Which is fine; it’s a clever argument. Except for one thing–the Romney campaign has been attacking Obama for taking big money donations from fat-cat businesses who (the inference is) profit by gaming the system. Sample Romney press release:
“If you’re a political donor to Barack Obama, you’re going to do fine because you’re going to get a payoff. If you’re a middle class worker, you’re in jeopardy, you’re facing a layoff. ” (7/15)
Which puts Romney in the same place with Bain that he is with his tax returns. Instead of making a coherent argument on his own behalf, the Romney campaign pounds the table and says, Tu quoque. Which traps them, because either Bain is perfectly admirable and all Americans should be proud of the company, or Bain is just another business looking to buy influence so it can profit by gaming the system. (For instance, I don’t know how credible this story is, but here’s an allegation that Bain was taking taxpayer money in New Mexico for the kind of government program most conservatives probably find wasteful and distasteful.)
My suspicion is that over the course of a long campaign, eventually these sorts of rhetorical problems can catch up with a candidate–especially if he’s not a particularly deft and intuitive politician.
The Romney operation must have better answers than tu quoque. If they don’t, then they’re really rolling the dice on the November vote being a pure up-or-down referendum on Obama. Maybe that will work out for them.

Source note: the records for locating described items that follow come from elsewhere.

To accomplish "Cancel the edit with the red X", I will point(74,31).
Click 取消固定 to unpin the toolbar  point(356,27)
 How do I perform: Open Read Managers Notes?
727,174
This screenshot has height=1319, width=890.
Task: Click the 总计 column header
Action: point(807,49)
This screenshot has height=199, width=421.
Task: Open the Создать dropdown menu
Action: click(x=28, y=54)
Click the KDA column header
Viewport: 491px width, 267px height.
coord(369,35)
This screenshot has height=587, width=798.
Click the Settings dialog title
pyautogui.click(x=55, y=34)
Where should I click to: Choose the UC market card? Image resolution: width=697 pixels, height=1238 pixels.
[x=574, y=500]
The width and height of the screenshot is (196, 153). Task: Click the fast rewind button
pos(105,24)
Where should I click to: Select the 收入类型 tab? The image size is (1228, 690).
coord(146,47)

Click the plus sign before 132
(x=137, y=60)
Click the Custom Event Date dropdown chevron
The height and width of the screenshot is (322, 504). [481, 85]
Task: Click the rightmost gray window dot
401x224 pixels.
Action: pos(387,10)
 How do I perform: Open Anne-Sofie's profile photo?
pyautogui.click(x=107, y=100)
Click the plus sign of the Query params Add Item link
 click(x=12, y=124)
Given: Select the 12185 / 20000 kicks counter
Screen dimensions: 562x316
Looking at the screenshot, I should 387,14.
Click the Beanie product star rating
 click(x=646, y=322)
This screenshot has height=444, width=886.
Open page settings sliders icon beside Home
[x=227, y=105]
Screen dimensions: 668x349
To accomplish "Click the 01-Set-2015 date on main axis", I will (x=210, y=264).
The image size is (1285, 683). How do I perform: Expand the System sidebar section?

But that can’t be a high-percentage play.
2 comments
Nerdgasm
July 17th, 2012
Passed along by Galley Friend A.W.: The renewable energy potential of various Jedi masters.
Sample unfuckingbelievable:
The energy it takes to lift an object to height h is equal to the object’s mass times the force of gravity times the height it’s lifted. The X-Wing scene lets us use this to put a lower limit on Yoda’s peak power output.
First we need to know how heavy the ship was. The X-Wing’s mass has never been canonically established, but its length has—16 meters. An F-22 is 19 meters long and weighs 19,700 lbs, so scaling down from this gives an estimate for the X-Wing of about 12,000 lbs (5 metric tons).
Next, we need to know how fast it was rising. I went over footage of the sc ene and timed the X-Wing’s rate of ascent as it was emerging from the water.
The front landing strut rises out of the water in about three and a half seconds, and I estimated the strut to be 1.4 meters long (based on a scene in A New Hope where a crew member squeezes past it), which tells us the X-Wing was rising at 0.39 m/s. . . .
It goes on from there, achieving multiple levels of awesome.